Я сказала, что не вижу в этом ничего предосудительного, если, конечно, у них есть способности к юриспруденции и они обладают достаточными средствами для того, чтобы изучать право. Однако впоследствии они могут претендовать на должности, которые могли бы занять мужчины, имеющие семьи.
– Совершенно верно, – сказала миссис Вейнрайт. – Подобное потворство своим капризам обычно характерно для одиноких женщин, которым нечем заняться, кроме самих себя.
– Да, но одинокие женщины тоже должны иметь возможность зарабатывать себе на жизнь, – возразила я. – Должности, которые сейчас для них доступны, приносят такой скудный доход, что они едва могут сводить концы с концами.
– Мужчина – добытчик, женщина – хранительница домашнего очага. Оружие мужчины – меч, оружие женщины – швейная игла, а все остальное от лукавого, – с пафосом процитировал мистер Харгрейв и, смущаясь, добавил, что эти мудрые слова принадлежат не ему, а известному поэту – лорду Теннисону.
И этим раз и навсегда эти уважаемые люди определили место женщины в обществе. Однако моя ближайшая соседка, миссис Шофилд, тут же призналась, что она много путешествовала и ей довелось побывать в лучших дома Европы. Ее рассказ состоял из длинного списка стран и их столиц. Она трещала без умолку, но мне нравилось ее общество. И тут она вдруг упомянула Хеппен Хис. Я промолчала, но чуткое ухо мистера Челфонта уловило знакомое название. Еще бы, это же место прежней, весьма престижной работы его жены, и он не смог сдержаться, чтобы не упомянуть об этом.

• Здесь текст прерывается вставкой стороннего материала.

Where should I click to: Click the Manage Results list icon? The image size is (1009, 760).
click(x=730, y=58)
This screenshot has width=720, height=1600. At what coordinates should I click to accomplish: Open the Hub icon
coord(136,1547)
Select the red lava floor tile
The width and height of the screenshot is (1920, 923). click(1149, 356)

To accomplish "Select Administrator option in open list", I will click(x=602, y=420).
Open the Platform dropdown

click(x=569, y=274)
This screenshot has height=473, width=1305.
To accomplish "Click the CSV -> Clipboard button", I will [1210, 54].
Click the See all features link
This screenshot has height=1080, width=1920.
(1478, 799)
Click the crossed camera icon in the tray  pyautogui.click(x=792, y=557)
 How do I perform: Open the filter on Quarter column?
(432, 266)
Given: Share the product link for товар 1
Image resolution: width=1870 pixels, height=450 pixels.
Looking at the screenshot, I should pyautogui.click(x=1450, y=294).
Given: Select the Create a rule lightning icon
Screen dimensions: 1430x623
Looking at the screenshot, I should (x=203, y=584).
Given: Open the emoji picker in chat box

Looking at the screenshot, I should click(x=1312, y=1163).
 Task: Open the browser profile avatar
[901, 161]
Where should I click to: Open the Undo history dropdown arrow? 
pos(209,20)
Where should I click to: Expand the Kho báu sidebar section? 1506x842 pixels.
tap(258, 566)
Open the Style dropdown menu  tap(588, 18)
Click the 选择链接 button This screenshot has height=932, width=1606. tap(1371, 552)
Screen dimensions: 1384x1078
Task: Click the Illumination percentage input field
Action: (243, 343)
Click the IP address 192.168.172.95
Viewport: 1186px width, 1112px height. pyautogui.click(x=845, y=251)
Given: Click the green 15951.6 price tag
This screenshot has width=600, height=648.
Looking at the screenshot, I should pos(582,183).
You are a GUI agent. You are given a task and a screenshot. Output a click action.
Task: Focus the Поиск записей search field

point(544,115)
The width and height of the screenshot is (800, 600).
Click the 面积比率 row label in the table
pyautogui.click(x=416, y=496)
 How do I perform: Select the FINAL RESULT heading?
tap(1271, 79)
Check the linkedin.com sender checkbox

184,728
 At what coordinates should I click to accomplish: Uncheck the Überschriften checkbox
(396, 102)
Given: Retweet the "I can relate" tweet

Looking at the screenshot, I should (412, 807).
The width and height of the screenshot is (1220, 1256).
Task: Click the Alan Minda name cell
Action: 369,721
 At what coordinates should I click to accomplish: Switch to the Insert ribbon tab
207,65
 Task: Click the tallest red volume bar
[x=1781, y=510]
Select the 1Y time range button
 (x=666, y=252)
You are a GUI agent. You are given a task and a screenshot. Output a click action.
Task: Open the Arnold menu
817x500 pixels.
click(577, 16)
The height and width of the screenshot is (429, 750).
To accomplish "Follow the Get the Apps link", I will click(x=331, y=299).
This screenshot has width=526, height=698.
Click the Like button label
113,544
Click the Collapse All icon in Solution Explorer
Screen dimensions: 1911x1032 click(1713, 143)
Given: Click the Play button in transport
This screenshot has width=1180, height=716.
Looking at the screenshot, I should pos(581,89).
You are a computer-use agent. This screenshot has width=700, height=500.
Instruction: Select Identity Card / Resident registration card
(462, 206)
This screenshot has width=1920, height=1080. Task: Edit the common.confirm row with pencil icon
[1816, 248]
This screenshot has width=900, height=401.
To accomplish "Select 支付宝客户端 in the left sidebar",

– Хеппен Хис? Бель там жила, – сказал он.
Рассказчица была явно заинтригована, но ни о чем не стала расспрашивать и только удивленно вскинула брови.
– Значит, вы знакомы со старшим сыном этого семейства? – спросила она.
Бесполезно закрывать перед любовью двери дома, если она уже поселилась в нем. Упоминание о Финче привело меня в полное замешательство. Я не могла говорить и просто кивнула в ответ.
– И вы, наверное, знаете последние новости о нем? – спросила миссис Шофилд. Не знаю, что в этот момент выражало мое лицо, но она продолжала с интересом на меня смотреть.